Alexandre Nominé came to ITMO University from France to work at the University’s Metamaterials Laboratory as a materials scientist. In the course of his career he has worked in various field of physics including plasma physics and synthesizing nanoparticles. We spoke with Dr. Nomine about science, living in Russia, and learning five languages (including Russian!)
What can you tell us about your research?
My research mostly has to do with metallurgy at the nanoscale. People have worked with metals for millennia, and we have acquired quite a lot of knowledge about the ways to manipulate metals and create alloys, and also to specifically create materials with certain properties. However, in the last decades, there has been a lot of interest towards going to the nanoscale, which introduces a lot of applications in electronics, medicine, and catalysis, which is used in the research of renewable energy. I myself am not directly involved in such projects, but I have many great colleagues who are. My background is in materials science, so my job is mostly to downscale the processes of synthesizing new metals. Steel-making plants are enormously huge, and, unfortunately, simply making them smaller won’t help you make metals at the nanoscale; instead, you need to change the entire process.
A lot of my work is fundamental; I work on complex materials for optics. When we say “complex materials”, we might mean that their atomic composition has specific features or, for example, that they are combined with certain organic chains, which is basically creating a hybrid material.
What are the practical applications of these materials?
There are downscaled properties of the metals, like nanoroughness, nanohardness, etc., and there is a lot of research focused on applying these properties in solutions for some large-scale problems, for example, in mechanics. However, we mostly work on other scales. For instance, if you were to look at the screen of your smartphone, there are layers there, such as the conductive layer, that are only several nanometers thick and yet they completely change the properties of your screen. Similar to those, there are applications for anti-reflective coatings, hydrophilic and hydrophobic coatings, and all of them only require several nanometers of thickness to work. These are called functional materials and their surface is their most important feature.
Another interesting area of application for such materials is in interdisciplinary physics-medicine research, where, for instance, they can be used to discover physical effects with possible uses in drug delivery.
Your research often has to do with plasma; what could you tell about its uses and how you use it in your work?
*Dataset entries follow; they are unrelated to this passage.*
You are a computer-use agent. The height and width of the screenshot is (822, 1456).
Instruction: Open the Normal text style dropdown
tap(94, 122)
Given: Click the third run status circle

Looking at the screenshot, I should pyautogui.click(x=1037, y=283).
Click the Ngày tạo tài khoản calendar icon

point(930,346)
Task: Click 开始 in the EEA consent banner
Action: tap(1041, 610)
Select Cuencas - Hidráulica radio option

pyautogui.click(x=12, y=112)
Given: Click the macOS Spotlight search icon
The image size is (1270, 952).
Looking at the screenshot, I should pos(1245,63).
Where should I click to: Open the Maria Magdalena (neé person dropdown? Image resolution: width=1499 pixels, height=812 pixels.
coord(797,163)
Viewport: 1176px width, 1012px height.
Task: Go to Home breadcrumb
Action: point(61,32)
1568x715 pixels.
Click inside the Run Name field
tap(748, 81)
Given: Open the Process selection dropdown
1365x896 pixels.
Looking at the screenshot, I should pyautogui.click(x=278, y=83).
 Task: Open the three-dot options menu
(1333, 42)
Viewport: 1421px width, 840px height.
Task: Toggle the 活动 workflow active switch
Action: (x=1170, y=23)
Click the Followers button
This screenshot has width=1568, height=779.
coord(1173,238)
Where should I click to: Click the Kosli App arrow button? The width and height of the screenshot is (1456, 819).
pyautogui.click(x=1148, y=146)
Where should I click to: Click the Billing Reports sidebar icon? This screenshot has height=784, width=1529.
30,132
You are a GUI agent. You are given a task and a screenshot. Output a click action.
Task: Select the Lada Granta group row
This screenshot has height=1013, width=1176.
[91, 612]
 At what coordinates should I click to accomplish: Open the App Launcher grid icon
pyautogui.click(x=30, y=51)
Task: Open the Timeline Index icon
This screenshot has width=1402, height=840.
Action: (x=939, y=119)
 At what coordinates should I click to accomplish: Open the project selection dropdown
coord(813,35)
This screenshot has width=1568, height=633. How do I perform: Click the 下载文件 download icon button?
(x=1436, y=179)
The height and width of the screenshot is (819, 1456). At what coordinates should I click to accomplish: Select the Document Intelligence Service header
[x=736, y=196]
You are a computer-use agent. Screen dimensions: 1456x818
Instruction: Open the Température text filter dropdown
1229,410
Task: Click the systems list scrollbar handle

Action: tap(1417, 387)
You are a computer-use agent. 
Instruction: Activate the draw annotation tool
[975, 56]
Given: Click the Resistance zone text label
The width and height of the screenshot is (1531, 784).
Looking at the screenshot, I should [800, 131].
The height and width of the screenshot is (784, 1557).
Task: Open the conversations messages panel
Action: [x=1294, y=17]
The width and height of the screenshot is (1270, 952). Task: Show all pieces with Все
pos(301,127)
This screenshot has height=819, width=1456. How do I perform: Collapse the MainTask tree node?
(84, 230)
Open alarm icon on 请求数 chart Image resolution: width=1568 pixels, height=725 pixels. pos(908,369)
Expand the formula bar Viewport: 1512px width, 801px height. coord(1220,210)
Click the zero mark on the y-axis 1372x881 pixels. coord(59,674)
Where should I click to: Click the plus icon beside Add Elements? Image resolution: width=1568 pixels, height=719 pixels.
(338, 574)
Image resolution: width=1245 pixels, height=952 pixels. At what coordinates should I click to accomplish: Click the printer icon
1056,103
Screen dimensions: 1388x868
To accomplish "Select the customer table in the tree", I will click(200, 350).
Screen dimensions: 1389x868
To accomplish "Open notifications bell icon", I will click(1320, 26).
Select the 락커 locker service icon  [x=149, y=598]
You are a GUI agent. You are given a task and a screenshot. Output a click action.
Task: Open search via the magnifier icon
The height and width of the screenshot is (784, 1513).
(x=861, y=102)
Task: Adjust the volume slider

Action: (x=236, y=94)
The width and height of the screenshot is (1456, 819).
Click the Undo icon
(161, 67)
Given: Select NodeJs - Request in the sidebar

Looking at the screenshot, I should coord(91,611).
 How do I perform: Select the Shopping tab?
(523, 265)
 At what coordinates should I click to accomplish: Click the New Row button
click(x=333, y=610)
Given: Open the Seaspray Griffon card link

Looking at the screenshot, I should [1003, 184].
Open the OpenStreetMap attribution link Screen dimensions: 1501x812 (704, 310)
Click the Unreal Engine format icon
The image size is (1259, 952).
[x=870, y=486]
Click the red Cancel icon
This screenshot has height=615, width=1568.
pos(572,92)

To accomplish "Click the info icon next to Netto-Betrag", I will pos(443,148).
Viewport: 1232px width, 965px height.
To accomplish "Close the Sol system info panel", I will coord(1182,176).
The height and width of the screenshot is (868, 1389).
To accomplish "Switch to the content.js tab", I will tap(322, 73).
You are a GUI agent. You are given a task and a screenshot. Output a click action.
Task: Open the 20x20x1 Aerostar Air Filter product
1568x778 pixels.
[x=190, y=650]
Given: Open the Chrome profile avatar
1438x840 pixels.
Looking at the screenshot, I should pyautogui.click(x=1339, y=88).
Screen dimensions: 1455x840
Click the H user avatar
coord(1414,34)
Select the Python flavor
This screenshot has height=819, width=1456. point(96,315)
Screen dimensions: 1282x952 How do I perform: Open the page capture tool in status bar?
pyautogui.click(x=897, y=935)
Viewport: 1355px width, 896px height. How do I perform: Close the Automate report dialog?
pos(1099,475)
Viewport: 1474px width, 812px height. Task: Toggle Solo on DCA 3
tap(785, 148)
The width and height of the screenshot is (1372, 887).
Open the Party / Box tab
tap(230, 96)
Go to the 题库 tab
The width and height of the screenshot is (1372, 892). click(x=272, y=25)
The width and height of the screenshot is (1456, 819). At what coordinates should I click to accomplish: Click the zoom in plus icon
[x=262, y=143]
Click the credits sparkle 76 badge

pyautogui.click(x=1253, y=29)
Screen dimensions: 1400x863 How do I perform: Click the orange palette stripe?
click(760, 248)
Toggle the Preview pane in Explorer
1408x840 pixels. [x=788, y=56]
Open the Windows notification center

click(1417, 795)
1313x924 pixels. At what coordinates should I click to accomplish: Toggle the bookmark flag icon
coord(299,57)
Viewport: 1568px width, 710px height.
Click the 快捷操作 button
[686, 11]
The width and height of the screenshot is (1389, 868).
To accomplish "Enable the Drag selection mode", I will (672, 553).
As I said, downscaling metallurgy requires a serious change of perspective. Instead of furnaces we mostly use plasma and lasers, which provides additional benefits: not only does it downscale the process, it also provides access to conditions that are hard or impossible to achieve in regular metallurgy. With plasma, you can reach temperature and pressure up to 3,000 Kelvin and 30 bars, while the process is conducted at room temperature with atmospheric pressure, which is interesting in itself, but what is even more interesting is the gradient of the temperature or the rate of its change. Plasma can cool at a rate of millions of degrees per second; with lasers, you can reach billions. This leads us to the extreme versions of tempering and quenching: in the Middle Ages, smiths would put red-hot swords straight into icy water to cool them at hundreds, maybe a thousand degrees per second. Imagine what we could do with the instruments that we have. Materials science is a fight between thermodynamics and kinetics, and our tools allow us to create wonderful things.